[Given information — start]

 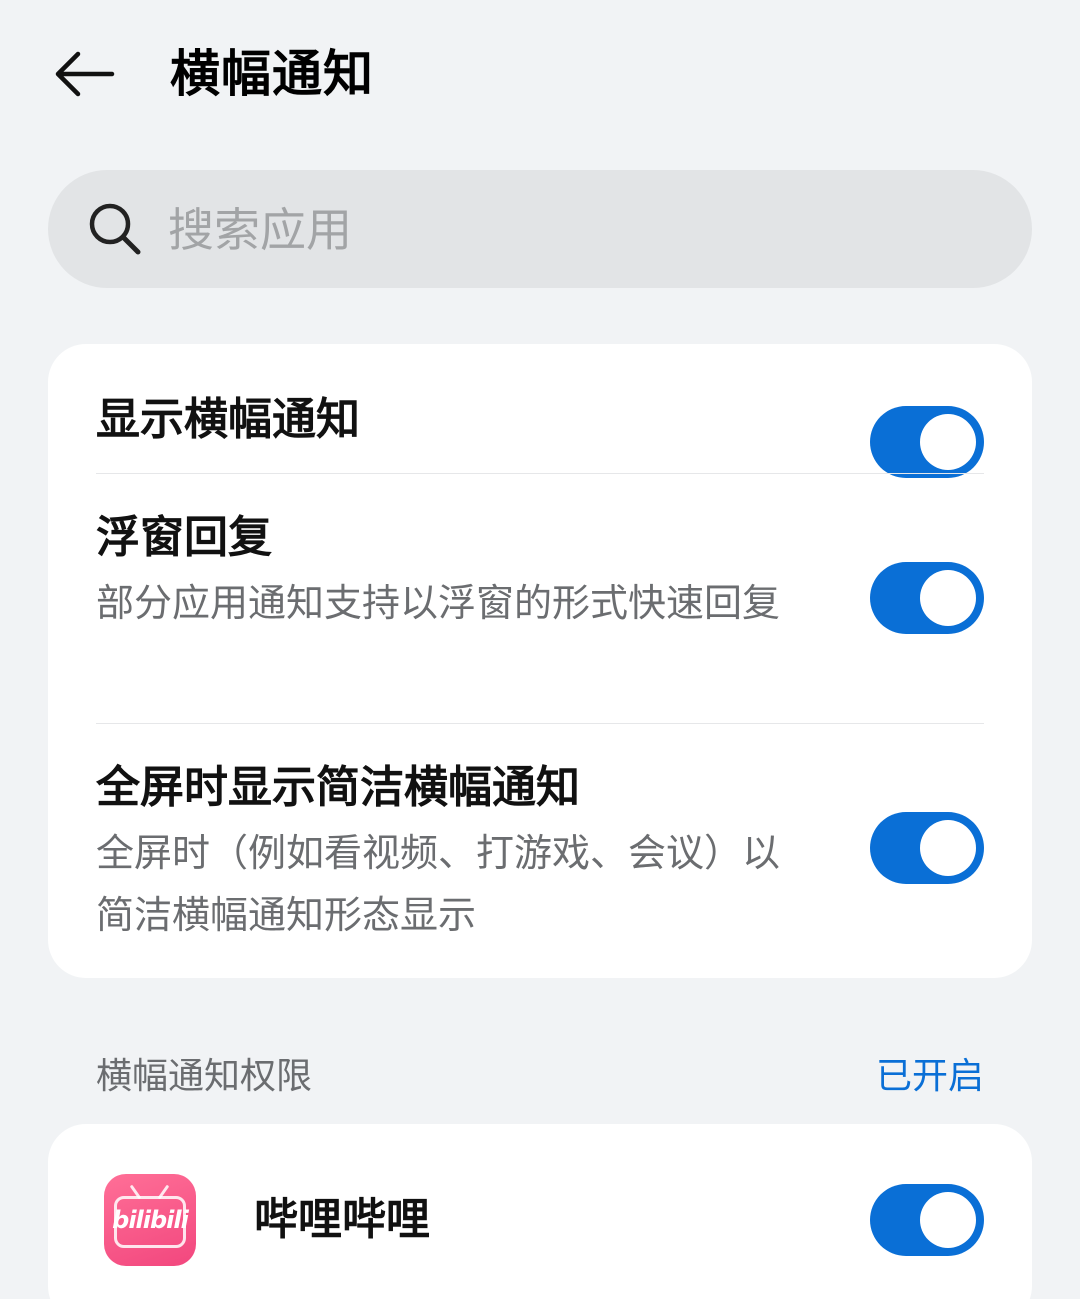 I want to click on app-row: bilibili 哔哩哔哩, so click(x=540, y=1212).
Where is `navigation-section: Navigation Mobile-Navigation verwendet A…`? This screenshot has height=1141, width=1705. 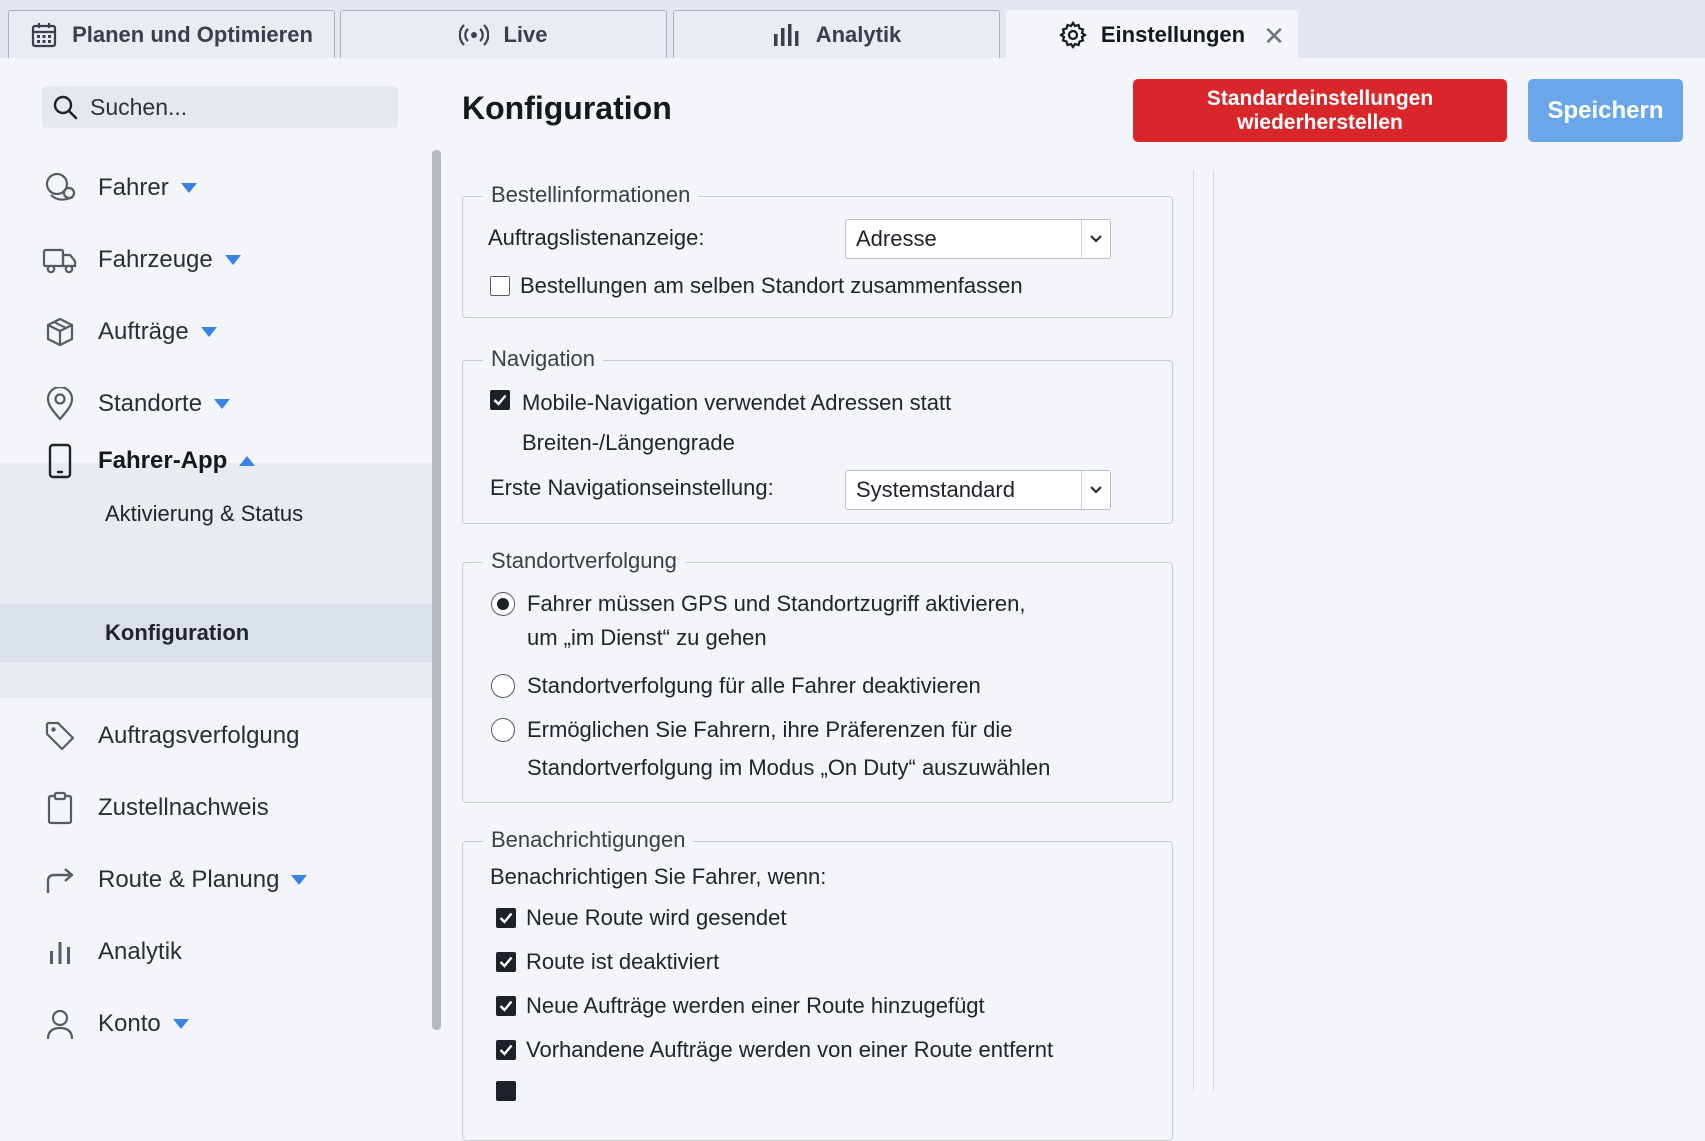 navigation-section: Navigation Mobile-Navigation verwendet A… is located at coordinates (818, 435).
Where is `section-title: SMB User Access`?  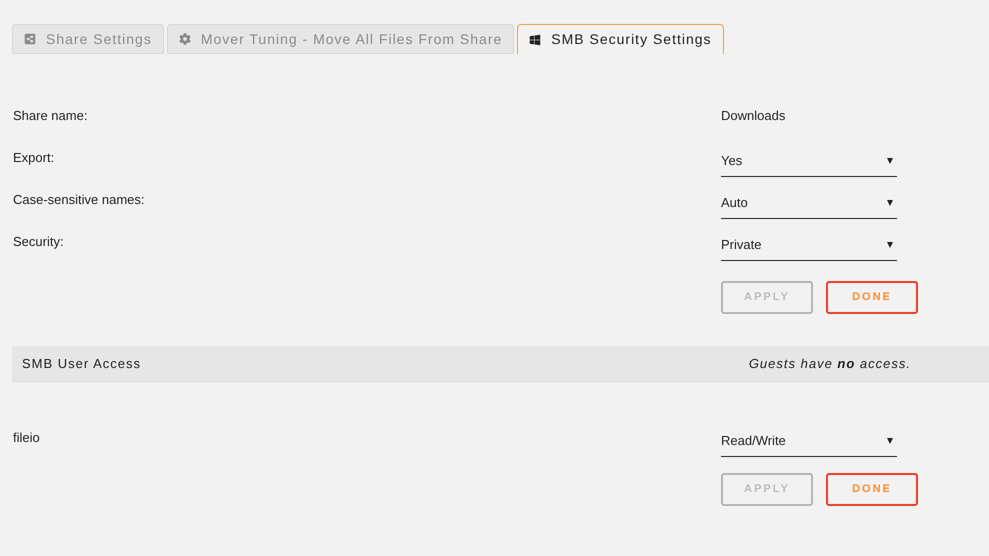 section-title: SMB User Access is located at coordinates (82, 364).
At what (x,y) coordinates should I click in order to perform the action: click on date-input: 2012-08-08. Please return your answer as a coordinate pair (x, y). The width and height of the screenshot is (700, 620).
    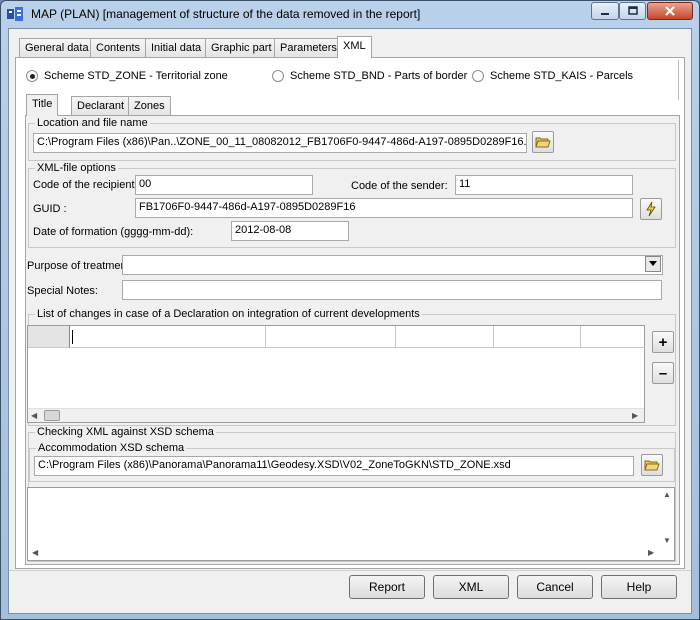
    Looking at the image, I should click on (290, 231).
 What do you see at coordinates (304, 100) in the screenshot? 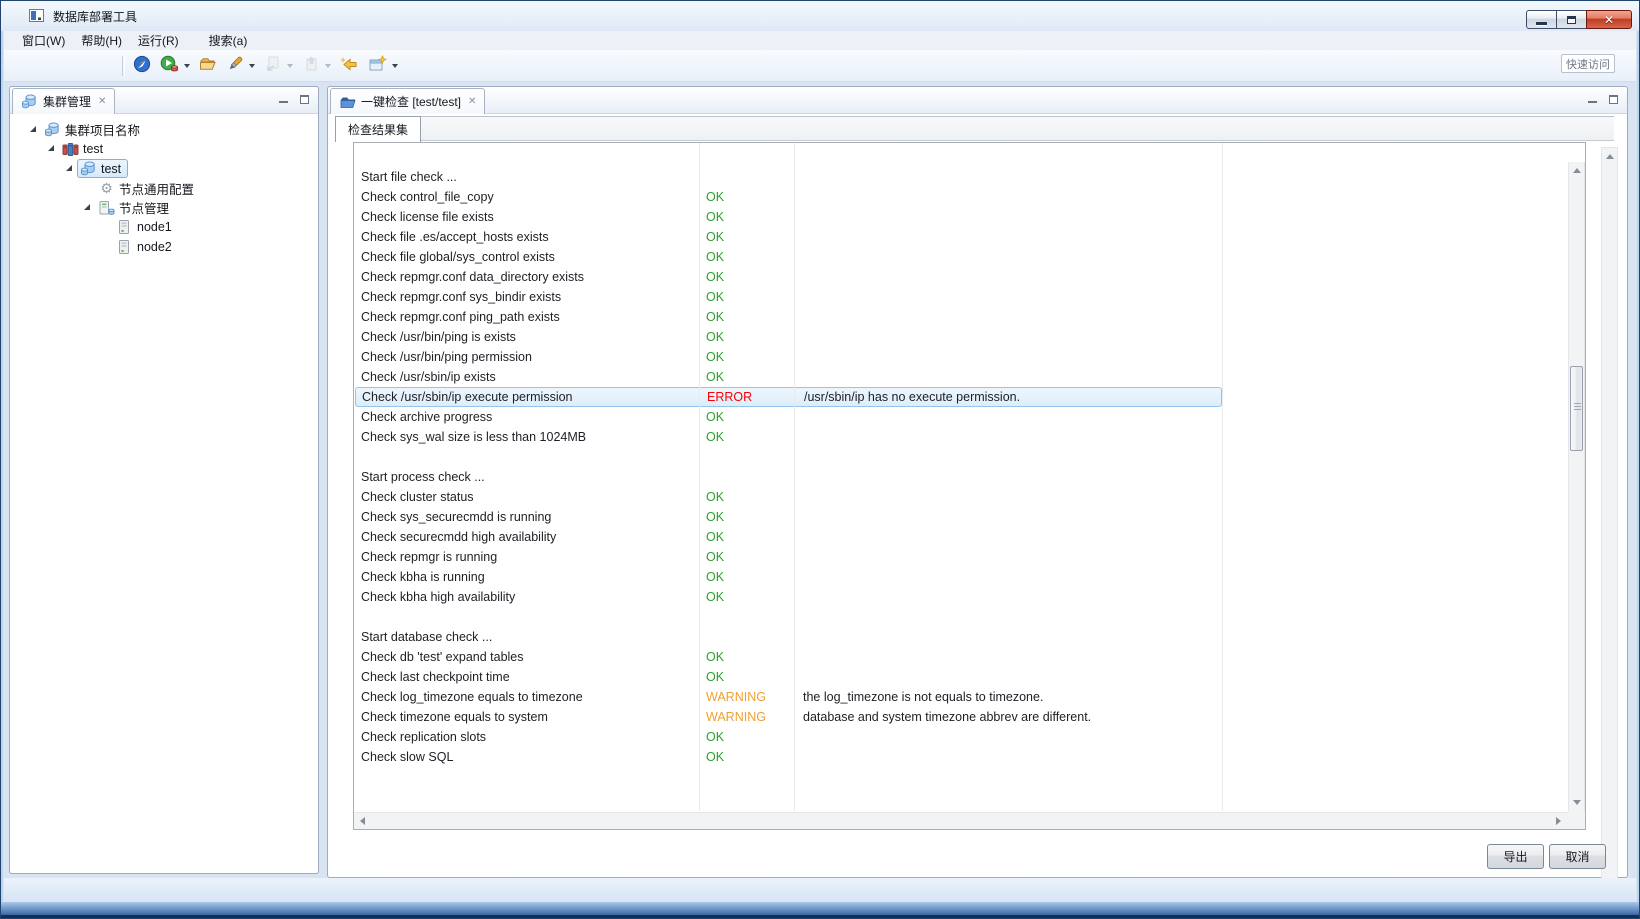
I see `view-maximize-icon` at bounding box center [304, 100].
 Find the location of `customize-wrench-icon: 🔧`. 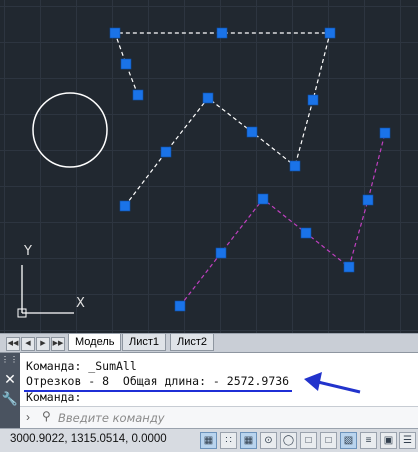

customize-wrench-icon: 🔧 is located at coordinates (10, 399).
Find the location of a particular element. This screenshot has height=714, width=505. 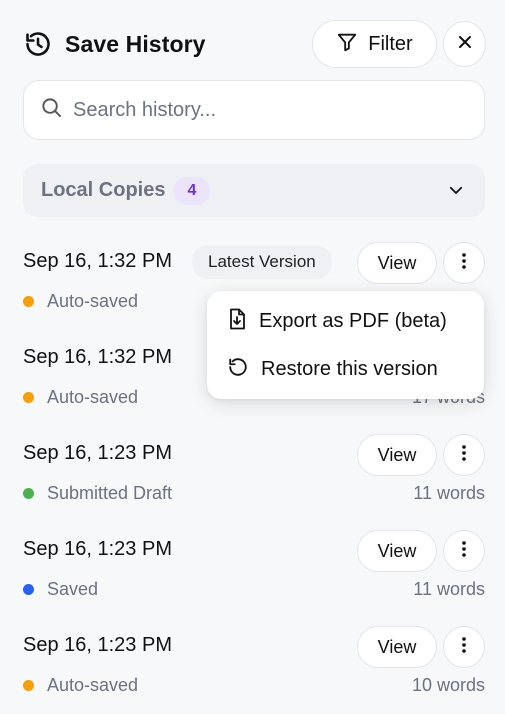

local-copies-count-badge: 4 is located at coordinates (192, 190).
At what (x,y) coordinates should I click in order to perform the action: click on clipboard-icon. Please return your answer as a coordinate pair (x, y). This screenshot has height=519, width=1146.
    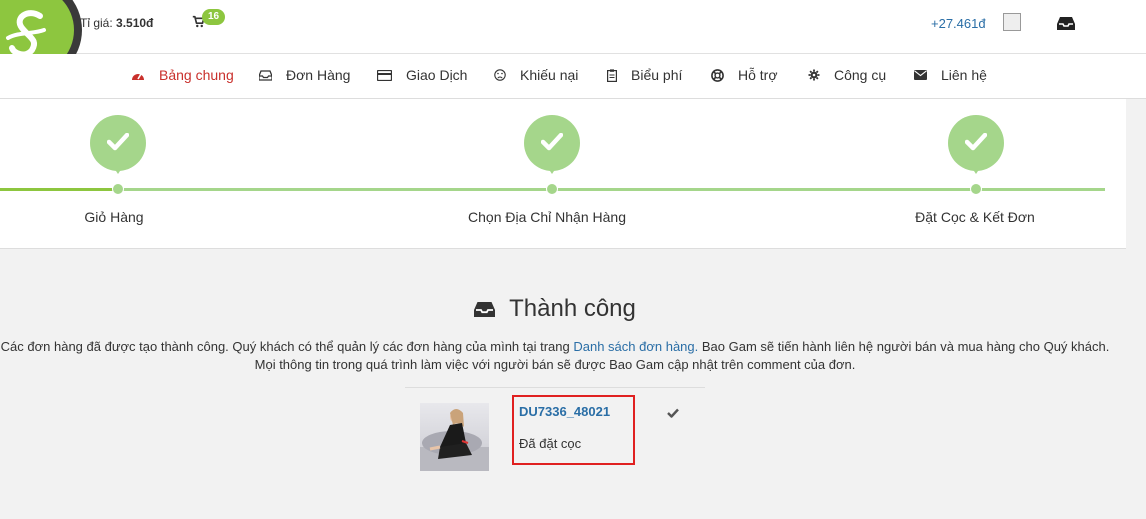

[Given information — finish]

Collect every line from the entries above that contains the string "your". Matches must have the same case.

### Finished task
At what (x,y) coordinates should I click in order to perform the action: click on date-input: 2012-08-08. Please return your answer as a coordinate pair (x, y). The width and height of the screenshot is (700, 620).
At what (x,y) coordinates should I click in order to perform the action: click on clipboard-icon. Please return your answer as a coordinate pair (x, y). This screenshot has height=519, width=1146.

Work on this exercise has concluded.